Your goal: Copy exactly the lines of the records below, and only those lines, beginning with the line that contains "Image resolution: width=1024" and ending with the line that contains "Given: Click the История clock icon".
#####
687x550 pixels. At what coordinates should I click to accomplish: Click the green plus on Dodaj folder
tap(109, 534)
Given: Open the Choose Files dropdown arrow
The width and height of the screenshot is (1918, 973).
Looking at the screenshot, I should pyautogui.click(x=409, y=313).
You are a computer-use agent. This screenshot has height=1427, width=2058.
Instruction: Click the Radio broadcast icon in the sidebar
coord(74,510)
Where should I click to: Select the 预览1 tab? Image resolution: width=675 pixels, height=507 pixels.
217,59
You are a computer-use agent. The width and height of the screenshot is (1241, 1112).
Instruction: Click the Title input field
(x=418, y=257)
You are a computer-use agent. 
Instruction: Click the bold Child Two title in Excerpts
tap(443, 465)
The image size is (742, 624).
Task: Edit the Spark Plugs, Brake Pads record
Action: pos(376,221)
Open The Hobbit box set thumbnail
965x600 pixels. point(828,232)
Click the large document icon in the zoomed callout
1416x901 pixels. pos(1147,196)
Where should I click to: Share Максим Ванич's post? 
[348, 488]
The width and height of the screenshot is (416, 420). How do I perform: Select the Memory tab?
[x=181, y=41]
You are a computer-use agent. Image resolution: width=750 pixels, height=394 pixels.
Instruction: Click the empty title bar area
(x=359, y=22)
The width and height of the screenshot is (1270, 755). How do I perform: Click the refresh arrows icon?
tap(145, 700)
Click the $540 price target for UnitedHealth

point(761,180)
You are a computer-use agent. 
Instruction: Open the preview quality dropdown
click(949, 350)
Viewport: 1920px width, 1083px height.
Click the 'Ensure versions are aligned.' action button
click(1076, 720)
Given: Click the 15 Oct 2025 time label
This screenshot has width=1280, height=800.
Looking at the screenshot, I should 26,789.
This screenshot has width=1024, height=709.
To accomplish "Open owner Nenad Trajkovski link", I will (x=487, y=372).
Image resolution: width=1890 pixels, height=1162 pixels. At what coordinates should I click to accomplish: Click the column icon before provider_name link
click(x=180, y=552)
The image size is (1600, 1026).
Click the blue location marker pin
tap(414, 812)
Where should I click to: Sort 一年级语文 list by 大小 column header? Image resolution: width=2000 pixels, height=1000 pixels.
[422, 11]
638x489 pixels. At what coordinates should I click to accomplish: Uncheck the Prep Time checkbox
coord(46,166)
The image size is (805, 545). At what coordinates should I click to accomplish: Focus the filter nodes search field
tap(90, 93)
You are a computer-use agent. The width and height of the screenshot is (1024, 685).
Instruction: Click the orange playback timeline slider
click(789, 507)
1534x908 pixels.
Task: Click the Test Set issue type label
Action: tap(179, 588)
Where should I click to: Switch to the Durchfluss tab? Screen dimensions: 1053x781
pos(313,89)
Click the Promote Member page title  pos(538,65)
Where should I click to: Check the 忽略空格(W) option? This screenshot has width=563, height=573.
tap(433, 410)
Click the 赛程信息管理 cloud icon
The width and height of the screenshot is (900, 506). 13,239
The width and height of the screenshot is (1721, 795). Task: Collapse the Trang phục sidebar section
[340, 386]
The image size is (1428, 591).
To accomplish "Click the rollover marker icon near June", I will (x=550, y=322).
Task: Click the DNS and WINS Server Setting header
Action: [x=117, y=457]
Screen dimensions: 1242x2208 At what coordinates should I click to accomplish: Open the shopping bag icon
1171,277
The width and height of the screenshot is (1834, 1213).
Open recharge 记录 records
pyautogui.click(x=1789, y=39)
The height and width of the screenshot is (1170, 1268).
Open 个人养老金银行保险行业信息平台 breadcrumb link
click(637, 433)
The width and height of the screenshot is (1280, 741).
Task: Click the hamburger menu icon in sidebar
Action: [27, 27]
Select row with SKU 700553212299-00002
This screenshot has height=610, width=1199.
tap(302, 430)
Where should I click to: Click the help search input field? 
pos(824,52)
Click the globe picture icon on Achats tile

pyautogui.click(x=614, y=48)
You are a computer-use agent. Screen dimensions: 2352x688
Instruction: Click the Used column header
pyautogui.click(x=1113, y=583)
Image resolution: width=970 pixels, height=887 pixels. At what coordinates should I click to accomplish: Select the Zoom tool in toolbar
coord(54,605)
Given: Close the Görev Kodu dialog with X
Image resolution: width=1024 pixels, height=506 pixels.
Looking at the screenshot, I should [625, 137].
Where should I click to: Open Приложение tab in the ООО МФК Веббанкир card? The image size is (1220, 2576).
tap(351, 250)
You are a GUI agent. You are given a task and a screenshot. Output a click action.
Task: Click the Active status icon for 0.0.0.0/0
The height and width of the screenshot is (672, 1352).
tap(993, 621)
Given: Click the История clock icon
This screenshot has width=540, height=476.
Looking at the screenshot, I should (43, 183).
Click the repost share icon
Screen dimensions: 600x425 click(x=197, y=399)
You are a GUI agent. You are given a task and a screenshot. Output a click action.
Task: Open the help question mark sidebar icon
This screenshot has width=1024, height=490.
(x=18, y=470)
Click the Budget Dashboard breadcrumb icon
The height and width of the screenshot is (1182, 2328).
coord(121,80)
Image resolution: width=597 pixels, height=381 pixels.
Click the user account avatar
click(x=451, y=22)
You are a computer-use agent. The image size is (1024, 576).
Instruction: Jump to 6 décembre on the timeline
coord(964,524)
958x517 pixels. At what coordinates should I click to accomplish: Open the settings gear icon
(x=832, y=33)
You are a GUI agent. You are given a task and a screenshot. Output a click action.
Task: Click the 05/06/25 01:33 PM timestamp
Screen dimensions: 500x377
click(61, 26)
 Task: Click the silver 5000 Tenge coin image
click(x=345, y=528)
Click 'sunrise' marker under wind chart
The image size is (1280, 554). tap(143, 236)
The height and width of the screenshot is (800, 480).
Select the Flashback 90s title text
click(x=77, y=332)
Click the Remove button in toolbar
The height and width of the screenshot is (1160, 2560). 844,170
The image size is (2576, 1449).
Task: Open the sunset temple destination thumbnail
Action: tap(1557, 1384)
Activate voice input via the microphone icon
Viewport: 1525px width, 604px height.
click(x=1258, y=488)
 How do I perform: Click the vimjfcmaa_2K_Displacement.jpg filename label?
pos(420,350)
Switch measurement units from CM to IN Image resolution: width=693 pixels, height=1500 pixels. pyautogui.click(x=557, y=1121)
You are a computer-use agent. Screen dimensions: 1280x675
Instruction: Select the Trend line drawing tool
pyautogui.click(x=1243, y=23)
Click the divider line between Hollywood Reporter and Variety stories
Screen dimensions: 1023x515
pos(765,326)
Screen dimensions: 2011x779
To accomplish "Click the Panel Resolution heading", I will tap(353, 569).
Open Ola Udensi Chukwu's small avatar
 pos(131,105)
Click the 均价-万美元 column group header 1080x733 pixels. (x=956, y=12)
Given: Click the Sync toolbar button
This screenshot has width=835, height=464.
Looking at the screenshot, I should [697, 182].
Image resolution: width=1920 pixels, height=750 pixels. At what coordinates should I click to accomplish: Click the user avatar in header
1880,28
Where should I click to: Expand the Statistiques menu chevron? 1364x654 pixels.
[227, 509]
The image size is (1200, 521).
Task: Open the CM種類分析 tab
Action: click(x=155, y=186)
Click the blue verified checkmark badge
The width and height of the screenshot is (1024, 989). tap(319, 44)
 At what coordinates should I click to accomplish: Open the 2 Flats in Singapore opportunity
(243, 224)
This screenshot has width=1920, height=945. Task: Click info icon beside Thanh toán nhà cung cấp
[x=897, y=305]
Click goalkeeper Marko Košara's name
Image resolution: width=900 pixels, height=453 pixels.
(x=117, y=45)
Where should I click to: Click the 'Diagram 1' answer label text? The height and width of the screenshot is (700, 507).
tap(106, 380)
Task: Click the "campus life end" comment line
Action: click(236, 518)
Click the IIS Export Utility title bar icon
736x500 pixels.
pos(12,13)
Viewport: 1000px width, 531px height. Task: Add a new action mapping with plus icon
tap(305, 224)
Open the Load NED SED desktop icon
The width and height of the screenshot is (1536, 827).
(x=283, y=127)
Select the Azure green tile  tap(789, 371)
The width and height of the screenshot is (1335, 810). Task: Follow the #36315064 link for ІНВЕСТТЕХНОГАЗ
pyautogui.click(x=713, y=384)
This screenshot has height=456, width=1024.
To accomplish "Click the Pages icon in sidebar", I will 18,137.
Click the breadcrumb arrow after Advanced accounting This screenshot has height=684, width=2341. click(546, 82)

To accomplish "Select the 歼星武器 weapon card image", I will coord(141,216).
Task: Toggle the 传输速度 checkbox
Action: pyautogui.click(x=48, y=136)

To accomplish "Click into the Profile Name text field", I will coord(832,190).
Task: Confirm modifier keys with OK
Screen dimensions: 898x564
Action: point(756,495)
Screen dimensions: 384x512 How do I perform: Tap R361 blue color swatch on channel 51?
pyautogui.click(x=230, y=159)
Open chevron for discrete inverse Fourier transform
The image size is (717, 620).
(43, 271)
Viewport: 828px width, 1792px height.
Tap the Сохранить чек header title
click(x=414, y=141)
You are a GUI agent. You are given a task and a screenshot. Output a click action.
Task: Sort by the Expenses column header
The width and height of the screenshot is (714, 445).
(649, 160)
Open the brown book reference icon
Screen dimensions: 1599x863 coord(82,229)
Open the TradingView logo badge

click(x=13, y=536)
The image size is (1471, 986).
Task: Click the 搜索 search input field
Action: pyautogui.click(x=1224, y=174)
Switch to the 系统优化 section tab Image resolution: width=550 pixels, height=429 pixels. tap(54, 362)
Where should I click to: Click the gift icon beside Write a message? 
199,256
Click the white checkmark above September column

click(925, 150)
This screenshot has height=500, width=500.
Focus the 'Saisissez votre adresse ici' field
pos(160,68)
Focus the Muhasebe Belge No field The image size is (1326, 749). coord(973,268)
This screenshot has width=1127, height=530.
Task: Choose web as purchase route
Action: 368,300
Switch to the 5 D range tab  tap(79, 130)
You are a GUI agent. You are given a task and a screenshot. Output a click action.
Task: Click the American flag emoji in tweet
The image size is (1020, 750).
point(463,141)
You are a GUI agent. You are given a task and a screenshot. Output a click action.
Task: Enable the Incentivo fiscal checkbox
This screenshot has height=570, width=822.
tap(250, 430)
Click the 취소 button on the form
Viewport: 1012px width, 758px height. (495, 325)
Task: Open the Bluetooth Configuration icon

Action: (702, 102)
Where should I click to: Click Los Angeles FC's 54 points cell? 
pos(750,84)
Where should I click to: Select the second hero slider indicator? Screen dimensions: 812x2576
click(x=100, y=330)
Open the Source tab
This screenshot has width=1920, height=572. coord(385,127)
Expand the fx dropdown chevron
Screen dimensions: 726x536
#####
Response:
Image resolution: width=1024 pixels, height=506 pixels.
Looking at the screenshot, I should [625, 137].
Where should I click to: Open Приложение tab in the ООО МФК Веббанкир card? The image size is (1220, 2576).
tap(351, 250)
You are a GUI agent. You are given a task and a screenshot. Output a click action.
Task: Click the Active status icon for 0.0.0.0/0
The height and width of the screenshot is (672, 1352).
tap(993, 621)
Given: Click the История clock icon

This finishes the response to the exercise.